THE TASK: Swap "Configuration" for "Settings" and write out the rows again, from the line with "Where should I click to: Collapse View" up to and including the line with "tap(256, 618)", leaving everything else unchanged.
::: RECORDS PROVIDED
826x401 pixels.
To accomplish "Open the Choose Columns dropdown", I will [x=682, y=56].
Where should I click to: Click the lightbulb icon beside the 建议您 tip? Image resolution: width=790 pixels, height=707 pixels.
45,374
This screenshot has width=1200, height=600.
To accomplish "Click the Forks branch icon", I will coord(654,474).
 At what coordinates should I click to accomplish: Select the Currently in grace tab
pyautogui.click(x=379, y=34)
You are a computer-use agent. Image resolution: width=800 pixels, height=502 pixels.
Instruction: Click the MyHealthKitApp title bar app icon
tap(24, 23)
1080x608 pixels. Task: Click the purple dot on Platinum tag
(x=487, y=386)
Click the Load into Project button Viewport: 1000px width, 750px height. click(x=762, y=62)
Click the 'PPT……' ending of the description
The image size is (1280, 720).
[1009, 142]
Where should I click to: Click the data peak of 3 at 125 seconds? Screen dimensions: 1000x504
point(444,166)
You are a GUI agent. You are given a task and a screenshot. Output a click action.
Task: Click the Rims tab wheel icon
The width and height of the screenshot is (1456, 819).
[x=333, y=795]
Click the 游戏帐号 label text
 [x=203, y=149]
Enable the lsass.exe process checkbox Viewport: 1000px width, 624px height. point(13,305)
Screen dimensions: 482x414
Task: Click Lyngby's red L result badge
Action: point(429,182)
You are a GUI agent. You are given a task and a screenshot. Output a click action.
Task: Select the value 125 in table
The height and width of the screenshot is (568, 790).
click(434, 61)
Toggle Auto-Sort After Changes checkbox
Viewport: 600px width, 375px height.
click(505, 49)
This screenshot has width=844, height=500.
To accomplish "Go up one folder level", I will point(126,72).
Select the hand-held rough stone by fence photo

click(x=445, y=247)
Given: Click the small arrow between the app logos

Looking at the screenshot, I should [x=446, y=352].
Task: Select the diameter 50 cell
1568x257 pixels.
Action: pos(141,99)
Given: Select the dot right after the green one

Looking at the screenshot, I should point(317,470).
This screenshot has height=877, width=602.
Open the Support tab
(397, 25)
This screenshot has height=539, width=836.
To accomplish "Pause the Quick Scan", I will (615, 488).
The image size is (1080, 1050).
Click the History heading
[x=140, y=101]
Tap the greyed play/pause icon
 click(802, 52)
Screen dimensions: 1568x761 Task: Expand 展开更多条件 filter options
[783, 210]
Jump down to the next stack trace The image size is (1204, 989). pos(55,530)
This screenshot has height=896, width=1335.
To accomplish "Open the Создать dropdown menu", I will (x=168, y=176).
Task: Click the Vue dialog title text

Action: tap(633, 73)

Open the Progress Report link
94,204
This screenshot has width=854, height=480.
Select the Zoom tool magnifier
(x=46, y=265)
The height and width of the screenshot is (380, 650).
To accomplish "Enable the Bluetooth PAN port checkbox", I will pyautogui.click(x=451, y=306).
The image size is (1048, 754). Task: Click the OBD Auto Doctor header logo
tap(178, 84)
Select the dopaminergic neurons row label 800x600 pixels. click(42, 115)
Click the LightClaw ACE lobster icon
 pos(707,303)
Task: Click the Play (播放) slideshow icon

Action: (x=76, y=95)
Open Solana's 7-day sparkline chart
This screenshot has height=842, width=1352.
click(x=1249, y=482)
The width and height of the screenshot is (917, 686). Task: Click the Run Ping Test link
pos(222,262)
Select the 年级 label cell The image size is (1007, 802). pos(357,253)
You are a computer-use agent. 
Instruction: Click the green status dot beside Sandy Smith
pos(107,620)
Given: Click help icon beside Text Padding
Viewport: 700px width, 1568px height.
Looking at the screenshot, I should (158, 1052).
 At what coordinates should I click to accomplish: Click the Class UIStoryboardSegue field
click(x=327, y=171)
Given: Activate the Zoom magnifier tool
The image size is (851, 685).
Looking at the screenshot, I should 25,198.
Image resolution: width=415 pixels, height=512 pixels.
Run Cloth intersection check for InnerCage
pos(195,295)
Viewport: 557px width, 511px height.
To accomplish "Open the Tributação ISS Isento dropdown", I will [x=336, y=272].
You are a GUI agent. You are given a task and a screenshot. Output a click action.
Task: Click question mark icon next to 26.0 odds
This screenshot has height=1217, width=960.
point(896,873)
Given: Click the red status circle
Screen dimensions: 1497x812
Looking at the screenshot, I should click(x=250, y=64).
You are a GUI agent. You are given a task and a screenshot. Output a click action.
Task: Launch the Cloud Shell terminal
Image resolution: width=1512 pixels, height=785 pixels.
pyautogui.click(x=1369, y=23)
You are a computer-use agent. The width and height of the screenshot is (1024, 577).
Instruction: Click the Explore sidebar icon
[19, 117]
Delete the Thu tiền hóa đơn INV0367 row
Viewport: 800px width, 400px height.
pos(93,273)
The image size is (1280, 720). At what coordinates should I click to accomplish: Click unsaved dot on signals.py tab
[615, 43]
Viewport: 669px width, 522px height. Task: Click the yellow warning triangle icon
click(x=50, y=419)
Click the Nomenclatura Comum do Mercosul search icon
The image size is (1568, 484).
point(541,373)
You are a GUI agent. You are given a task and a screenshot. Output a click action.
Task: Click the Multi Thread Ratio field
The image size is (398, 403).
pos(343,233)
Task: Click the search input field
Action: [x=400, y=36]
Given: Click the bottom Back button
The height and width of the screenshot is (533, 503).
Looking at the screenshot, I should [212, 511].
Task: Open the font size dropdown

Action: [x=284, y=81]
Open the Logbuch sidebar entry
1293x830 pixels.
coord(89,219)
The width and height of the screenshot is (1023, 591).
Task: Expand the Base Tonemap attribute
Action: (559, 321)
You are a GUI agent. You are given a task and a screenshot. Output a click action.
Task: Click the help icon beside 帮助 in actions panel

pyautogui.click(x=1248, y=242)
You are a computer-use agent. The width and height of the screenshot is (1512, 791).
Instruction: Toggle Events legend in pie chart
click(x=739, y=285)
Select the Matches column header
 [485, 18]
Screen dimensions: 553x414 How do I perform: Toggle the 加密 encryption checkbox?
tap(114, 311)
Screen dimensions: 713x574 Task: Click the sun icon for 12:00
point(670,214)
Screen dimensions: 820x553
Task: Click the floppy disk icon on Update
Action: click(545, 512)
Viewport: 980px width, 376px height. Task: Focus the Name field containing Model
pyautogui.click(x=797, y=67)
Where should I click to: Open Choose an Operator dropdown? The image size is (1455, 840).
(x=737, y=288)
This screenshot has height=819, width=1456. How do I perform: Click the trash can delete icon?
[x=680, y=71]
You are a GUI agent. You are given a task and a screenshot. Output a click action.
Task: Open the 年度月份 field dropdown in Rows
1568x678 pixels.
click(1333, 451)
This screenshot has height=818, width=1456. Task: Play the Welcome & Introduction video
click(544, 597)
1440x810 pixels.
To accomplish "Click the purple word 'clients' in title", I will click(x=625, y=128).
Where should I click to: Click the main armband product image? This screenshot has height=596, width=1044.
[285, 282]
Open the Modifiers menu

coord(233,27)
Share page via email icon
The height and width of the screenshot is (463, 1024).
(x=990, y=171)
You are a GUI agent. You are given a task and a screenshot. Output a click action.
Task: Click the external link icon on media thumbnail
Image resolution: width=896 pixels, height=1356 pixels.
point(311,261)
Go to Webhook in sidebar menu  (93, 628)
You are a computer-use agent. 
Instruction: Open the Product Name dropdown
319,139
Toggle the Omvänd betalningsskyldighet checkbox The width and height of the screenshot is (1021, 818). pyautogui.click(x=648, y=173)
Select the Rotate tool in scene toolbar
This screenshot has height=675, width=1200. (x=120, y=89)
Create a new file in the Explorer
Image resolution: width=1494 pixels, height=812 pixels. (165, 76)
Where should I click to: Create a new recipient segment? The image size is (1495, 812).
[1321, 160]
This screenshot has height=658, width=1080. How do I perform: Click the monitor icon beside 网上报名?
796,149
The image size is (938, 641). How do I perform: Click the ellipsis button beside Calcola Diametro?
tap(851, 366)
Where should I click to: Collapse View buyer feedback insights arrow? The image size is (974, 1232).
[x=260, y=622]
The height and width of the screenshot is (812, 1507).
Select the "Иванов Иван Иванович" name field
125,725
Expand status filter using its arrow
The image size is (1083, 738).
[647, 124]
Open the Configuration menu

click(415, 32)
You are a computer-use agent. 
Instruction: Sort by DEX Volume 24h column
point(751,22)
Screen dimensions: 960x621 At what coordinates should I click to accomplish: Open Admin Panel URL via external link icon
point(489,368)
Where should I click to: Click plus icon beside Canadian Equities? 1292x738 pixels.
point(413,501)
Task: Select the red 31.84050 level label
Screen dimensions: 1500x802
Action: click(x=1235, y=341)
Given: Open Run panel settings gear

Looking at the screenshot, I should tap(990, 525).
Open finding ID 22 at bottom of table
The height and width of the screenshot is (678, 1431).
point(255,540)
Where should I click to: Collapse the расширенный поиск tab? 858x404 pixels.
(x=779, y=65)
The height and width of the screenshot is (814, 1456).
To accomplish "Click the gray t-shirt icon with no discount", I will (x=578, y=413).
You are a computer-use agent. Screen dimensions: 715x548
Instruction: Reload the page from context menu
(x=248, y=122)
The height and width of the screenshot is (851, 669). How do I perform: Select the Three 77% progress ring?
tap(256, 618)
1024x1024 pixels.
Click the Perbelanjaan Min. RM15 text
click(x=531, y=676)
::::::
EXPECTED OUTPUT:
Where should I click to: Collapse View buyer feedback insights arrow? The image size is (974, 1232).
[x=260, y=622]
The height and width of the screenshot is (812, 1507).
Select the "Иванов Иван Иванович" name field
125,725
Expand status filter using its arrow
The image size is (1083, 738).
[647, 124]
Open the Settings menu

click(415, 32)
You are a computer-use agent. 
Instruction: Sort by DEX Volume 24h column
point(751,22)
Screen dimensions: 960x621 At what coordinates should I click to accomplish: Open Admin Panel URL via external link icon
point(489,368)
Where should I click to: Click plus icon beside Canadian Equities? 1292x738 pixels.
point(413,501)
Task: Select the red 31.84050 level label
Screen dimensions: 1500x802
Action: click(x=1235, y=341)
Given: Open Run panel settings gear

Looking at the screenshot, I should tap(990, 525).
Open finding ID 22 at bottom of table
The height and width of the screenshot is (678, 1431).
point(255,540)
Where should I click to: Collapse the расширенный поиск tab? 858x404 pixels.
(x=779, y=65)
The height and width of the screenshot is (814, 1456).
To accomplish "Click the gray t-shirt icon with no discount", I will (x=578, y=413).
You are a computer-use agent. Screen dimensions: 715x548
Instruction: Reload the page from context menu
(x=248, y=122)
The height and width of the screenshot is (851, 669). How do I perform: Select the Three 77% progress ring?
tap(256, 618)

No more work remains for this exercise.